__Task to carry out__. Using the records below, repeat exactly the lines from the one holding "This screenshot has height=871, width=569." through the one holding "This screenshot has width=800, height=669.", both ends included, and no others.

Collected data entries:
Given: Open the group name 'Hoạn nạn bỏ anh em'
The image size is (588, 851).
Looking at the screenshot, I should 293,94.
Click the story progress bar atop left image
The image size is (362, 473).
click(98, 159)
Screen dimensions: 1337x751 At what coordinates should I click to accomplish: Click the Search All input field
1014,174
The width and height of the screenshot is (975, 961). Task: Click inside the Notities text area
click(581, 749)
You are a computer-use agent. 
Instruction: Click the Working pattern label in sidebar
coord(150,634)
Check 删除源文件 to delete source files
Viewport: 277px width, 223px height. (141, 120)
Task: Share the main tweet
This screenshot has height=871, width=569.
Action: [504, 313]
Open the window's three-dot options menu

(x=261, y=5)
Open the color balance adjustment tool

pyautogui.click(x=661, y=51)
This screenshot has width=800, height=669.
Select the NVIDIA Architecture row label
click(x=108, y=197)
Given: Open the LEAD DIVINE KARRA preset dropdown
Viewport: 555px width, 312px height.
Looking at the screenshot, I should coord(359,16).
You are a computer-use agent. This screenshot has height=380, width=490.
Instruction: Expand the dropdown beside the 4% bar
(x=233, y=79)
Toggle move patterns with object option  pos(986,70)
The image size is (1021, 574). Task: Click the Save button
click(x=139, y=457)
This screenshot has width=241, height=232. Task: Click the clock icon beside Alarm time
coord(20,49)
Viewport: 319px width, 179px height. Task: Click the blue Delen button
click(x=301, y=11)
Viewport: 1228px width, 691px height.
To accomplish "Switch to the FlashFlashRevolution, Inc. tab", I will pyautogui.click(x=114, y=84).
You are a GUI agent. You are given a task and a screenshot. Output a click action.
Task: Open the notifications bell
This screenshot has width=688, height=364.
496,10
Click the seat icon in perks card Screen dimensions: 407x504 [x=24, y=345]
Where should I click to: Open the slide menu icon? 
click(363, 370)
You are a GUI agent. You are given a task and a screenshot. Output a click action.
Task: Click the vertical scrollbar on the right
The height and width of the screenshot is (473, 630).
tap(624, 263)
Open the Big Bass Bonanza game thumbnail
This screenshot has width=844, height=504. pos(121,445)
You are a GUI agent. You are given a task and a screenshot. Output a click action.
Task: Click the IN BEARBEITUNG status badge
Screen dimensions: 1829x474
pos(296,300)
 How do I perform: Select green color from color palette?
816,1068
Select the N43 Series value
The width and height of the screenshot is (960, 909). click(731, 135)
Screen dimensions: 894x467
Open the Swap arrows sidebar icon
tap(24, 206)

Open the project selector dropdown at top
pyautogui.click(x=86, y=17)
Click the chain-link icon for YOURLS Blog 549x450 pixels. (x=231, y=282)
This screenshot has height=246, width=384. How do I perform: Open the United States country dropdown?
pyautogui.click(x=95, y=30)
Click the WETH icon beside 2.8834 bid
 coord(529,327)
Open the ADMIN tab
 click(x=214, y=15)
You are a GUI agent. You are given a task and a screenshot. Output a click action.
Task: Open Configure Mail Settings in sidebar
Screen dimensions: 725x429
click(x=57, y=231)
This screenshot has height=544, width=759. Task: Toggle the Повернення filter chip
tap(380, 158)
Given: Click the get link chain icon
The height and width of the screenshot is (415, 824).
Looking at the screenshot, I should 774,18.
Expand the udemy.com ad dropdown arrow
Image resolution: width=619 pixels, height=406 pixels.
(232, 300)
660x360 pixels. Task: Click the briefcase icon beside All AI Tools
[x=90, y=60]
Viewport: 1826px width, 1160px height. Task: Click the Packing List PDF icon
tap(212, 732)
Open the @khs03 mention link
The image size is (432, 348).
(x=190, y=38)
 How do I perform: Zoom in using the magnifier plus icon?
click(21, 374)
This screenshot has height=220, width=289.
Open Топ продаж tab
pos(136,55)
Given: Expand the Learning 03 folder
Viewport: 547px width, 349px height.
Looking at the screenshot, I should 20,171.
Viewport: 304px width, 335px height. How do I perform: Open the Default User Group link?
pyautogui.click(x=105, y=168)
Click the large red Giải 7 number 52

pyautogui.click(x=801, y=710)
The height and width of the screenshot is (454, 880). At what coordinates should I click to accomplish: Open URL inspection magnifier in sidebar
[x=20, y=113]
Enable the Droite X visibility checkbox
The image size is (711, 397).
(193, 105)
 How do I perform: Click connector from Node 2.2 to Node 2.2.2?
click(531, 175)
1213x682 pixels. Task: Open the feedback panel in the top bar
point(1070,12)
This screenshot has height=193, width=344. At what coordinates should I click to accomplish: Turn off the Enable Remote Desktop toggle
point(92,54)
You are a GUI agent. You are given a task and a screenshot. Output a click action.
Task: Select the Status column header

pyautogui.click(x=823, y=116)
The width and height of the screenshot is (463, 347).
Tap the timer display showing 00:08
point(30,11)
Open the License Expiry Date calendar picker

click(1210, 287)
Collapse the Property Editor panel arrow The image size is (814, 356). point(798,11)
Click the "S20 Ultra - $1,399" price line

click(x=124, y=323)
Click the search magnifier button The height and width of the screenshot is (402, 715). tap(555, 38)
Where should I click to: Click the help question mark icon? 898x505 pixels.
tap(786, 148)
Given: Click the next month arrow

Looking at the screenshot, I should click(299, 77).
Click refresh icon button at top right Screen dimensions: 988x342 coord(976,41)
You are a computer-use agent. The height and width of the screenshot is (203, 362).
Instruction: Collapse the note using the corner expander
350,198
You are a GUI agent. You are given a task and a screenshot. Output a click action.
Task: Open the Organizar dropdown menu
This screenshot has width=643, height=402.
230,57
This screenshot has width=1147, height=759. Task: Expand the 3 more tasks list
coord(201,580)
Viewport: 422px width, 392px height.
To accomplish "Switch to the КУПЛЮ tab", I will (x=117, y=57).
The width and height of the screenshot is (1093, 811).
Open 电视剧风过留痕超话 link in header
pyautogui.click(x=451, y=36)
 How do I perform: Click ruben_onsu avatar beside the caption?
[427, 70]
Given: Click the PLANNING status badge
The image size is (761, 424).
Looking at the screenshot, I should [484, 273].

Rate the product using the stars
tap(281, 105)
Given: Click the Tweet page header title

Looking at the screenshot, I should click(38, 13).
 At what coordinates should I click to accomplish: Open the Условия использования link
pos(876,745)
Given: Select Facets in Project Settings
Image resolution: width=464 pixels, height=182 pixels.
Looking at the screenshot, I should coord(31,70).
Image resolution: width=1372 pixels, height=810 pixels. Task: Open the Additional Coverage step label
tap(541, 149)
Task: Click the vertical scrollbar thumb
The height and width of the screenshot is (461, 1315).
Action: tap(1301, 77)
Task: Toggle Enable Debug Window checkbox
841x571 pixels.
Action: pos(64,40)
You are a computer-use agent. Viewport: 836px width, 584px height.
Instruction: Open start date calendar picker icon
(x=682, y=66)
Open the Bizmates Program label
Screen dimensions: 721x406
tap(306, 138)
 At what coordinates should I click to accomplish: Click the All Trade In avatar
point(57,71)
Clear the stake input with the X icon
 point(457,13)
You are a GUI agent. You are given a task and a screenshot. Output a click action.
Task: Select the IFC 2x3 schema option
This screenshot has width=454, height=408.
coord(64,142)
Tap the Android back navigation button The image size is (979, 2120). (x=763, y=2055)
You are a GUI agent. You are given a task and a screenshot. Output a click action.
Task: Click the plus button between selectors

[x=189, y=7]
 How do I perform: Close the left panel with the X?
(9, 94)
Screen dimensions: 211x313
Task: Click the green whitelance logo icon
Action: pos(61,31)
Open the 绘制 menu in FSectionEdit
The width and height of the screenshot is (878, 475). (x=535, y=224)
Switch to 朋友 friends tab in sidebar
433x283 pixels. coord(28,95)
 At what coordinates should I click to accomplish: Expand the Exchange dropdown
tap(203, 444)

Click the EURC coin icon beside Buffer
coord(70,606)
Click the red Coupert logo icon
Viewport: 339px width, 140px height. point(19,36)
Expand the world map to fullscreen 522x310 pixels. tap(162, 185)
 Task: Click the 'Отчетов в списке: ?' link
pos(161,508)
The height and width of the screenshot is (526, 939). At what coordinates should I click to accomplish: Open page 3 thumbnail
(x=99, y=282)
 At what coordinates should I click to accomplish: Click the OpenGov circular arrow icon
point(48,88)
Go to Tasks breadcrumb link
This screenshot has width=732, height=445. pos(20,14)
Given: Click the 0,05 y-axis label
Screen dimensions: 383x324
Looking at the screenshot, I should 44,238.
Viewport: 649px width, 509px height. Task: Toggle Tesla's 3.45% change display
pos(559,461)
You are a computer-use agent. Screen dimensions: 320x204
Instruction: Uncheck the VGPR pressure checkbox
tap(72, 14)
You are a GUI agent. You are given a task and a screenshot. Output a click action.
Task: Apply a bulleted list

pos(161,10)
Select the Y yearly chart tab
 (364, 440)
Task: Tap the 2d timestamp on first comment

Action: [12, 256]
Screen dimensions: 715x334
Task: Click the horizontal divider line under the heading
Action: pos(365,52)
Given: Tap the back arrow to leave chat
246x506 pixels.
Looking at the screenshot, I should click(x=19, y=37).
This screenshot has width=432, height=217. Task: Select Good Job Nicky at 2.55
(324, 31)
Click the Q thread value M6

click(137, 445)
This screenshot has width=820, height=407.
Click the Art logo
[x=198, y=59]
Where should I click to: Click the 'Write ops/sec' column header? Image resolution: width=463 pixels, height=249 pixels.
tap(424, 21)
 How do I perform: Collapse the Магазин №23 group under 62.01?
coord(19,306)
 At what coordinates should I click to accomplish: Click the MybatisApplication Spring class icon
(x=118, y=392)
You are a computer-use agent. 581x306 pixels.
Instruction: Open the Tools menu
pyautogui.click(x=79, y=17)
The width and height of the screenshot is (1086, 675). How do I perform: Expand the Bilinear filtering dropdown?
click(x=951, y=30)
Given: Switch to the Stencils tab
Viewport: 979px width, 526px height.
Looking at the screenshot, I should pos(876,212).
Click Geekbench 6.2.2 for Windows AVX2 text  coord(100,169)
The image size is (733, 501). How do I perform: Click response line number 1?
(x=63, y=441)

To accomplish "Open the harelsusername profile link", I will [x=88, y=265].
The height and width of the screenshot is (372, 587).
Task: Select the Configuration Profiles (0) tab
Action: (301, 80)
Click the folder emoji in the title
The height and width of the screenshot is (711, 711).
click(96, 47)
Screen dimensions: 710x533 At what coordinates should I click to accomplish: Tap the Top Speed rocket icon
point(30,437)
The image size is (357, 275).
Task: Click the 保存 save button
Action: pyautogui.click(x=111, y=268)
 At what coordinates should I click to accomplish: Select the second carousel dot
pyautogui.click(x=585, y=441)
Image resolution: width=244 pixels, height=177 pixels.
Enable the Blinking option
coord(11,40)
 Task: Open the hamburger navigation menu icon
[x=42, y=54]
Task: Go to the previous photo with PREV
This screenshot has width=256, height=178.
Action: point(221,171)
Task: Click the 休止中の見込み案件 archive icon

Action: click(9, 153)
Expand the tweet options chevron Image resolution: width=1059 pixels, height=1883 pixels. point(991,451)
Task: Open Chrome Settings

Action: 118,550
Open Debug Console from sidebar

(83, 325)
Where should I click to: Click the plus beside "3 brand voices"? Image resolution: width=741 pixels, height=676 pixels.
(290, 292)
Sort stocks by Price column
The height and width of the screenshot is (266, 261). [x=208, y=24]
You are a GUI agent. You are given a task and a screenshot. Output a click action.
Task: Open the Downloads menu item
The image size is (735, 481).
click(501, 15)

__Solution for this problem__.
This screenshot has height=871, width=569.
Action: [504, 313]
Open the window's three-dot options menu

(x=261, y=5)
Open the color balance adjustment tool

pyautogui.click(x=661, y=51)
This screenshot has width=800, height=669.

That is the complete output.